CHAIN-138 — VM Monitor agent missing — no host forensics¶
Summary
Severity: Medium · Likelihood: High · Logic: ALL
Why this chain matters¶
Production VMs don't have Azure Monitor Agent installed. During IR, the SOC has neither process execution logs nor file-integrity events.
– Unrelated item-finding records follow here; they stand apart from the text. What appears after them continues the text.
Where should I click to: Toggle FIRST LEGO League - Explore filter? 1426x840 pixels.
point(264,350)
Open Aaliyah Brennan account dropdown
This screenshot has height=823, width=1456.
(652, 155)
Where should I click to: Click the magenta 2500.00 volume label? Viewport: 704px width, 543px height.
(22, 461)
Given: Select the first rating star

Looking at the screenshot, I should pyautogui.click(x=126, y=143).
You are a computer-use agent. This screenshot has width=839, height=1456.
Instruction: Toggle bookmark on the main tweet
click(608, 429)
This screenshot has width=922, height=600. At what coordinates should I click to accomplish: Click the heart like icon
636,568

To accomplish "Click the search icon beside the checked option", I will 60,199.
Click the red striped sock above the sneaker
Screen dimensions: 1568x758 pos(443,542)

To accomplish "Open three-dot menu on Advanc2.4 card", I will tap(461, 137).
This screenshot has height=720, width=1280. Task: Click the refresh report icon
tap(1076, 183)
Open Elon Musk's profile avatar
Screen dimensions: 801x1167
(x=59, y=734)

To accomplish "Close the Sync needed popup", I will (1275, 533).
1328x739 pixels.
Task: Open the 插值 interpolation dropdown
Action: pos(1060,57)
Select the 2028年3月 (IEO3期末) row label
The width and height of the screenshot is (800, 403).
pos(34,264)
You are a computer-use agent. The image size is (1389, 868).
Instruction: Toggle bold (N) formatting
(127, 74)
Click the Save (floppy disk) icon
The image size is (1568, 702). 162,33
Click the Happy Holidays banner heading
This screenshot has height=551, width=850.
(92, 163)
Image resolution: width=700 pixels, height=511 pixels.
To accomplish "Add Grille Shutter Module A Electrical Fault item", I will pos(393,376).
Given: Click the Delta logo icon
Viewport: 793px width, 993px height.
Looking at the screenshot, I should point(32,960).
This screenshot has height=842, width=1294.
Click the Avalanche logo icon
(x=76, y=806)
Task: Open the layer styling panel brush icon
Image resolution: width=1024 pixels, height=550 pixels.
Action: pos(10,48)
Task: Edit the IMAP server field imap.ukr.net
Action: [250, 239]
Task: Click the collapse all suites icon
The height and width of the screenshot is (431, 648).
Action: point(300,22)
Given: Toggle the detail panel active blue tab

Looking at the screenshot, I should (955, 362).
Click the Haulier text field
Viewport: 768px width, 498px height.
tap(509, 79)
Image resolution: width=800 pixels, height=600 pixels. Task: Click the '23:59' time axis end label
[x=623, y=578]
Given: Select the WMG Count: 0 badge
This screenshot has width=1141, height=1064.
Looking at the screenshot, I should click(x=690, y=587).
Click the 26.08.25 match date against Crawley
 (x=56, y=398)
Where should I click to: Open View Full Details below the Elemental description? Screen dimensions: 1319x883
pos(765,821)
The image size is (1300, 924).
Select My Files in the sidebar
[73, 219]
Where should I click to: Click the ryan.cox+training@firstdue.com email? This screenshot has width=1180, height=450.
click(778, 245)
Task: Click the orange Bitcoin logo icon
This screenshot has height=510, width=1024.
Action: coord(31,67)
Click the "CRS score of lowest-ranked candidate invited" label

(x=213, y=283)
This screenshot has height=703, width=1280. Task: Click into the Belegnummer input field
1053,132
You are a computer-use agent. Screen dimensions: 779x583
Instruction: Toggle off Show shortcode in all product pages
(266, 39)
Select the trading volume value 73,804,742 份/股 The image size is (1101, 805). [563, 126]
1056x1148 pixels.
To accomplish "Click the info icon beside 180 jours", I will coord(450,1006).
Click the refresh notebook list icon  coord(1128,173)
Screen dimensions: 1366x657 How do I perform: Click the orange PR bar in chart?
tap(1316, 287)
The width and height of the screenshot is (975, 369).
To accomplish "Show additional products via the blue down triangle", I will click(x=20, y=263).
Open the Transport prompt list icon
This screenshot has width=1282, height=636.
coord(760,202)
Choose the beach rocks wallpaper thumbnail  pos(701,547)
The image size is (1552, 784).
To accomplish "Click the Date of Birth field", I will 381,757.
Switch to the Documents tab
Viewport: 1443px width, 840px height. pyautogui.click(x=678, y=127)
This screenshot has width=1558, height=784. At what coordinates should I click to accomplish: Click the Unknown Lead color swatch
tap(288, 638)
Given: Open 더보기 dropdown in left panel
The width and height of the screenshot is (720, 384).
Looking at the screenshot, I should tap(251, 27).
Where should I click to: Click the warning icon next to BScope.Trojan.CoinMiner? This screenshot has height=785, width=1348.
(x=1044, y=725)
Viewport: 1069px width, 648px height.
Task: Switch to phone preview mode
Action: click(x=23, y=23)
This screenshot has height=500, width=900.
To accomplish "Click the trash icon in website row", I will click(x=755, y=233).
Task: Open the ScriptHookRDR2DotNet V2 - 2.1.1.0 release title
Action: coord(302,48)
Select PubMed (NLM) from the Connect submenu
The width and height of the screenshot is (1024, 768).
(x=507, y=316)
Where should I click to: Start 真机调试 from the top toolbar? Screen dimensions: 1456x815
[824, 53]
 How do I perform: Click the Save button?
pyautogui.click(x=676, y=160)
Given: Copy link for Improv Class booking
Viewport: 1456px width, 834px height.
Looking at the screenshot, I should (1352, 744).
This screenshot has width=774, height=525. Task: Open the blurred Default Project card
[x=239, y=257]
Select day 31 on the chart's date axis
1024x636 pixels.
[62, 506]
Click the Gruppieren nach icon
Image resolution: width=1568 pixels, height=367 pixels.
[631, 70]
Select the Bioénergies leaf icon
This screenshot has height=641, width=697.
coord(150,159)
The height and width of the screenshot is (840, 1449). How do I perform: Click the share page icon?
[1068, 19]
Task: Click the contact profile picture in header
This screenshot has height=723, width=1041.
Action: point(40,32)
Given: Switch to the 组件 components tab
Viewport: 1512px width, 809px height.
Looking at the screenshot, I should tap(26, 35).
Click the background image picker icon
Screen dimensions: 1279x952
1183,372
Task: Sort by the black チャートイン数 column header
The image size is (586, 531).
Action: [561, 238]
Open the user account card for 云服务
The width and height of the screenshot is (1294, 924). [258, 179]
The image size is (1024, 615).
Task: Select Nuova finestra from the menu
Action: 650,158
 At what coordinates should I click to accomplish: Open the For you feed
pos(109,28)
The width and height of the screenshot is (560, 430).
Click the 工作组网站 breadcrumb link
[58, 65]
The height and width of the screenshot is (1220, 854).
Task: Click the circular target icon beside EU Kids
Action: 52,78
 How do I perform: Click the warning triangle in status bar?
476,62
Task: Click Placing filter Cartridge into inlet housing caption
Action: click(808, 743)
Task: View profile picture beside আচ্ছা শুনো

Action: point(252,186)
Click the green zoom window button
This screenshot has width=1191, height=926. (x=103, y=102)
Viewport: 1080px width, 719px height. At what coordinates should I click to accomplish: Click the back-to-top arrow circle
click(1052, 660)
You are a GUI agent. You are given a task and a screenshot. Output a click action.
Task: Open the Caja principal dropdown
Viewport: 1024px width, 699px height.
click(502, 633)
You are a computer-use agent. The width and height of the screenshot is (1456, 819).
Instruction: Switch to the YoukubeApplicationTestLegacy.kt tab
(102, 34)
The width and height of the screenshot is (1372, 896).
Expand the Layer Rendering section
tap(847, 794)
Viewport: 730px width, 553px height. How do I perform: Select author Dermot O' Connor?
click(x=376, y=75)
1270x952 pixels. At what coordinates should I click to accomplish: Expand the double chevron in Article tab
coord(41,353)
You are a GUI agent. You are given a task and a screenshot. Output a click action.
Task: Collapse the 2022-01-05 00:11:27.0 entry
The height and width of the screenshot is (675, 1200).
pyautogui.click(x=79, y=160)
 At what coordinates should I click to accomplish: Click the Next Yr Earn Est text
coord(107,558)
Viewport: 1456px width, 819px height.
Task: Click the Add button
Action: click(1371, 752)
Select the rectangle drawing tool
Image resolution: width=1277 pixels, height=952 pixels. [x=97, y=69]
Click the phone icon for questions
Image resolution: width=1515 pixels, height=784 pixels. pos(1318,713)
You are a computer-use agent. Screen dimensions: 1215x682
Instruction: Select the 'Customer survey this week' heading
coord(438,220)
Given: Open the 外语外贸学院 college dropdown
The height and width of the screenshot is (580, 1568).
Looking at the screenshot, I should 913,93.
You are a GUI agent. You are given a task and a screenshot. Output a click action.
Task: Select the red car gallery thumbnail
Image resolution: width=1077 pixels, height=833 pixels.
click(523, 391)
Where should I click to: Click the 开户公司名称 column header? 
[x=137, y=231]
Forensics depends entirely on host-level artifacts captured post-incident.
Component rules¶
This chain fires when its trigger conditions are met by the following rules. Click any rule to see its detection logic and compliance mappings.
| Rule ID | Role |
|---|---|
zt_wl_008 |
Trigger |
zt_vis_001 |
Trigger |
Attack walkthrough¶
Step 1 — Compromise VM; actions leave no host-level telemetry streamed out.¶
Actor: Attacker
MITRE ATT&CK: T1562.006
Enabled by: zt_wl_008
Attacker gain: Silent compromise.
Step 2 — Cannot reconstruct attacker actions after the fact.¶
Actor: SOC
MITRE ATT&CK: T1562.006
Enabled by: zt_vis_001
Attacker gain: Forensic blindness.
Blast radius¶
| Initial access | VM compromise. |
| Max privilege | Forensic blindness. |
| Data at risk | IR integrity |
| Services at risk | All VM-based workloads |
How the logic works¶
The chain fires only when every rule above has at least one finding in the current scan. Missing any one rule breaks the chain — so remediating any single step disrupts the attack path.